Exercise prompt:
Put the lines below into a Markdown table with two columns, "Row" and "Line", numbering each row and skipping the blank lines.

= = =

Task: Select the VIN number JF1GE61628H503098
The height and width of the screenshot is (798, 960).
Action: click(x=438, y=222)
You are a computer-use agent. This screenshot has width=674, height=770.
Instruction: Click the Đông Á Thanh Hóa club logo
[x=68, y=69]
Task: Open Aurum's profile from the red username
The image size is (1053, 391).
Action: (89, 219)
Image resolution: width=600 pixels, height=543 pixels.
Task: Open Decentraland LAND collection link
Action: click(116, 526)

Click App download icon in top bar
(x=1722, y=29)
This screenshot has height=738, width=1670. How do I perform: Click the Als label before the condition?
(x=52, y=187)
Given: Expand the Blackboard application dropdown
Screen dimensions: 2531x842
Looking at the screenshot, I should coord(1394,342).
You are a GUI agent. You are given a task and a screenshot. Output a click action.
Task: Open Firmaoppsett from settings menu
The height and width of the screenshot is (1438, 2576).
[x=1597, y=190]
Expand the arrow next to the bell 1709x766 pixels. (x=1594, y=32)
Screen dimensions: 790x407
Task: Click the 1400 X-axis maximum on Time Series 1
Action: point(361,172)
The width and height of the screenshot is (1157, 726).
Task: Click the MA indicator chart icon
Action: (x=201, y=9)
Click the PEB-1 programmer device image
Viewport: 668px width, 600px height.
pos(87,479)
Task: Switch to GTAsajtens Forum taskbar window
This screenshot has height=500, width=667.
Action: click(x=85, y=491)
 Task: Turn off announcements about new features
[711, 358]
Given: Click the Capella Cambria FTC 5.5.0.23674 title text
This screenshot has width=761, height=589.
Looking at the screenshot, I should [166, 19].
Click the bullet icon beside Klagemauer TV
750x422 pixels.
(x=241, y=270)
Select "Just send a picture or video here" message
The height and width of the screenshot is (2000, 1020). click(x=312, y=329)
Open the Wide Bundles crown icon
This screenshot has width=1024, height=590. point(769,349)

= = =

Solved exercise:
| Row | Line |
|---|---|
| 1 | Task: Select the VIN number JF1GE61628H503098 |
| 2 | The height and width of the screenshot is (798, 960). |
| 3 | Action: click(x=438, y=222) |
| 4 | You are a computer-use agent. This screenshot has width=674, height=770. |
| 5 | Instruction: Click the Đông Á Thanh Hóa club logo |
| 6 | [x=68, y=69] |
| 7 | Task: Open Aurum's profile from the red username |
| 8 | The image size is (1053, 391). |
| 9 | Action: (89, 219) |
| 10 | Image resolution: width=600 pixels, height=543 pixels. |
| 11 | Task: Open Decentraland LAND collection link |
| 12 | Action: click(116, 526) |
| 13 | Click App download icon in top bar |
| 14 | (x=1722, y=29) |
| 15 | This screenshot has height=738, width=1670. How do I perform: Click the Als label before the condition? |
| 16 | (x=52, y=187) |
| 17 | Given: Expand the Blackboard application dropdown |
| 18 | Screen dimensions: 2531x842 |
| 19 | Looking at the screenshot, I should coord(1394,342). |
| 20 | You are a GUI agent. You are given a task and a screenshot. Output a click action. |
| 21 | Task: Open Firmaoppsett from settings menu |
| 22 | The height and width of the screenshot is (1438, 2576). |
| 23 | [x=1597, y=190] |
| 24 | Expand the arrow next to the bell 1709x766 pixels. (x=1594, y=32) |
| 25 | Screen dimensions: 790x407 |
| 26 | Task: Click the 1400 X-axis maximum on Time Series 1 |
| 27 | Action: point(361,172) |
| 28 | The width and height of the screenshot is (1157, 726). |
| 29 | Task: Click the MA indicator chart icon |
| 30 | Action: (x=201, y=9) |
| 31 | Click the PEB-1 programmer device image |
| 32 | Viewport: 668px width, 600px height. |
| 33 | pos(87,479) |
| 34 | Task: Switch to GTAsajtens Forum taskbar window |
| 35 | This screenshot has height=500, width=667. |
| 36 | Action: click(x=85, y=491) |
| 37 |  Task: Turn off announcements about new features |
| 38 | [711, 358] |
| 39 | Given: Click the Capella Cambria FTC 5.5.0.23674 title text |
| 40 | This screenshot has width=761, height=589. |
| 41 | Looking at the screenshot, I should [166, 19]. |
| 42 | Click the bullet icon beside Klagemauer TV |
| 43 | 750x422 pixels. |
| 44 | (x=241, y=270) |
| 45 | Select "Just send a picture or video here" message |
| 46 | The height and width of the screenshot is (2000, 1020). click(x=312, y=329) |
| 47 | Open the Wide Bundles crown icon |
| 48 | This screenshot has width=1024, height=590. point(769,349) |